** DATA SUPPLIED follows **

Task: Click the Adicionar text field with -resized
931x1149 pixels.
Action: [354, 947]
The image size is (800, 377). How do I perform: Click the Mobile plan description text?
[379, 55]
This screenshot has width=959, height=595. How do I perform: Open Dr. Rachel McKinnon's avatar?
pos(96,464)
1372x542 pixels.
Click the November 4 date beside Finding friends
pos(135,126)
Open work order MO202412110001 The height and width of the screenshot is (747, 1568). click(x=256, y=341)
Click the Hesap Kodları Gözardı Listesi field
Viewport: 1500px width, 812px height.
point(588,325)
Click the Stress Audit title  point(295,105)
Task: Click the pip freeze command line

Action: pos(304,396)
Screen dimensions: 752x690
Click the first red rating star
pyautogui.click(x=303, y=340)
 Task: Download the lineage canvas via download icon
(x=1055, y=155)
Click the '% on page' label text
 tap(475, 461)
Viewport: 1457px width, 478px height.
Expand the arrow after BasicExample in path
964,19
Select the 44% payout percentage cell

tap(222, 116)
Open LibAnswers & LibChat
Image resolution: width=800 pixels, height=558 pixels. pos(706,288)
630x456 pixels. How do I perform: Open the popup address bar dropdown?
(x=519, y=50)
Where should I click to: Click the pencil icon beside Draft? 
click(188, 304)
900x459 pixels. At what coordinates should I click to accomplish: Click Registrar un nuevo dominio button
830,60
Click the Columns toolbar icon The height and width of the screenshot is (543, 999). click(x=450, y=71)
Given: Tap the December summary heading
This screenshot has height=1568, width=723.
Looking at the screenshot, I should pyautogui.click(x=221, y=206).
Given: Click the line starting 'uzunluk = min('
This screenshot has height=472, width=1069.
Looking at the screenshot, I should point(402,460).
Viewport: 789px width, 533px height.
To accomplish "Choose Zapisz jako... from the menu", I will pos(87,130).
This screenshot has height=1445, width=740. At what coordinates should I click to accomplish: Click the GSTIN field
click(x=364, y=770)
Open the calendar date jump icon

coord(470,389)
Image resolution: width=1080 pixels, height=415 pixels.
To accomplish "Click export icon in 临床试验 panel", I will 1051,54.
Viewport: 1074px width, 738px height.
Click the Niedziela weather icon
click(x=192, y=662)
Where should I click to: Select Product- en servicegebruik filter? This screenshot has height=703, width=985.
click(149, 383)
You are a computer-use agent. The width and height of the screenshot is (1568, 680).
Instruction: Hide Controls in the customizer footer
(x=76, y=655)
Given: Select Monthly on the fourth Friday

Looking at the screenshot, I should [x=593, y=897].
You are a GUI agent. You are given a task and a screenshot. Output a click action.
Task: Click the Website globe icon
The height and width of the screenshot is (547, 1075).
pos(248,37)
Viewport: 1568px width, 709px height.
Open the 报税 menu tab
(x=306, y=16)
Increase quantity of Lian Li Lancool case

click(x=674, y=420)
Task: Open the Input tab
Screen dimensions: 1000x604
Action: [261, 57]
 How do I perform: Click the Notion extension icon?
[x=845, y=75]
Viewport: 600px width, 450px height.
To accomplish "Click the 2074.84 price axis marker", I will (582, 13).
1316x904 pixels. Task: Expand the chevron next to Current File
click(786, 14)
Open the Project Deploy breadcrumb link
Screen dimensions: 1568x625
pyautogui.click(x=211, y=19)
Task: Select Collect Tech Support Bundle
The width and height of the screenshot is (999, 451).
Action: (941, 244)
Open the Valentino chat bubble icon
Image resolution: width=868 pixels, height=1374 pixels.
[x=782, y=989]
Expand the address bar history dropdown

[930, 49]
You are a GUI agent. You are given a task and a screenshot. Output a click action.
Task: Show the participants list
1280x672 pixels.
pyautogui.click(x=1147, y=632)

** End of DATA SUPPLIED **

_EXERCISE GOAL_
Please write out every line of the data exactly.

_TASK OUTPUT_
Task: Click the Adicionar text field with -resized
931x1149 pixels.
Action: [354, 947]
The image size is (800, 377). How do I perform: Click the Mobile plan description text?
[379, 55]
This screenshot has width=959, height=595. How do I perform: Open Dr. Rachel McKinnon's avatar?
pos(96,464)
1372x542 pixels.
Click the November 4 date beside Finding friends
pos(135,126)
Open work order MO202412110001 The height and width of the screenshot is (747, 1568). click(x=256, y=341)
Click the Hesap Kodları Gözardı Listesi field
Viewport: 1500px width, 812px height.
point(588,325)
Click the Stress Audit title  point(295,105)
Task: Click the pip freeze command line

Action: pos(304,396)
Screen dimensions: 752x690
Click the first red rating star
pyautogui.click(x=303, y=340)
 Task: Download the lineage canvas via download icon
(x=1055, y=155)
Click the '% on page' label text
 tap(475, 461)
Viewport: 1457px width, 478px height.
Expand the arrow after BasicExample in path
964,19
Select the 44% payout percentage cell

tap(222, 116)
Open LibAnswers & LibChat
Image resolution: width=800 pixels, height=558 pixels. pos(706,288)
630x456 pixels. How do I perform: Open the popup address bar dropdown?
(x=519, y=50)
Where should I click to: Click the pencil icon beside Draft? 
click(188, 304)
900x459 pixels. At what coordinates should I click to accomplish: Click Registrar un nuevo dominio button
830,60
Click the Columns toolbar icon The height and width of the screenshot is (543, 999). click(x=450, y=71)
Given: Tap the December summary heading
This screenshot has height=1568, width=723.
Looking at the screenshot, I should pyautogui.click(x=221, y=206).
Given: Click the line starting 'uzunluk = min('
This screenshot has height=472, width=1069.
Looking at the screenshot, I should point(402,460).
Viewport: 789px width, 533px height.
To accomplish "Choose Zapisz jako... from the menu", I will pos(87,130).
This screenshot has height=1445, width=740. At what coordinates should I click to accomplish: Click the GSTIN field
click(x=364, y=770)
Open the calendar date jump icon

coord(470,389)
Image resolution: width=1080 pixels, height=415 pixels.
To accomplish "Click export icon in 临床试验 panel", I will 1051,54.
Viewport: 1074px width, 738px height.
Click the Niedziela weather icon
click(x=192, y=662)
Where should I click to: Select Product- en servicegebruik filter? This screenshot has height=703, width=985.
click(149, 383)
You are a computer-use agent. The width and height of the screenshot is (1568, 680).
Instruction: Hide Controls in the customizer footer
(x=76, y=655)
Given: Select Monthly on the fourth Friday

Looking at the screenshot, I should [x=593, y=897].
You are a GUI agent. You are given a task and a screenshot. Output a click action.
Task: Click the Website globe icon
The height and width of the screenshot is (547, 1075).
pos(248,37)
Viewport: 1568px width, 709px height.
Open the 报税 menu tab
(x=306, y=16)
Increase quantity of Lian Li Lancool case

click(x=674, y=420)
Task: Open the Input tab
Screen dimensions: 1000x604
Action: [261, 57]
 How do I perform: Click the Notion extension icon?
[x=845, y=75]
Viewport: 600px width, 450px height.
To accomplish "Click the 2074.84 price axis marker", I will (582, 13).
1316x904 pixels. Task: Expand the chevron next to Current File
click(786, 14)
Open the Project Deploy breadcrumb link
Screen dimensions: 1568x625
pyautogui.click(x=211, y=19)
Task: Select Collect Tech Support Bundle
The width and height of the screenshot is (999, 451).
Action: (941, 244)
Open the Valentino chat bubble icon
Image resolution: width=868 pixels, height=1374 pixels.
[x=782, y=989]
Expand the address bar history dropdown

[930, 49]
You are a GUI agent. You are given a task and a screenshot. Output a click action.
Task: Show the participants list
1280x672 pixels.
pyautogui.click(x=1147, y=632)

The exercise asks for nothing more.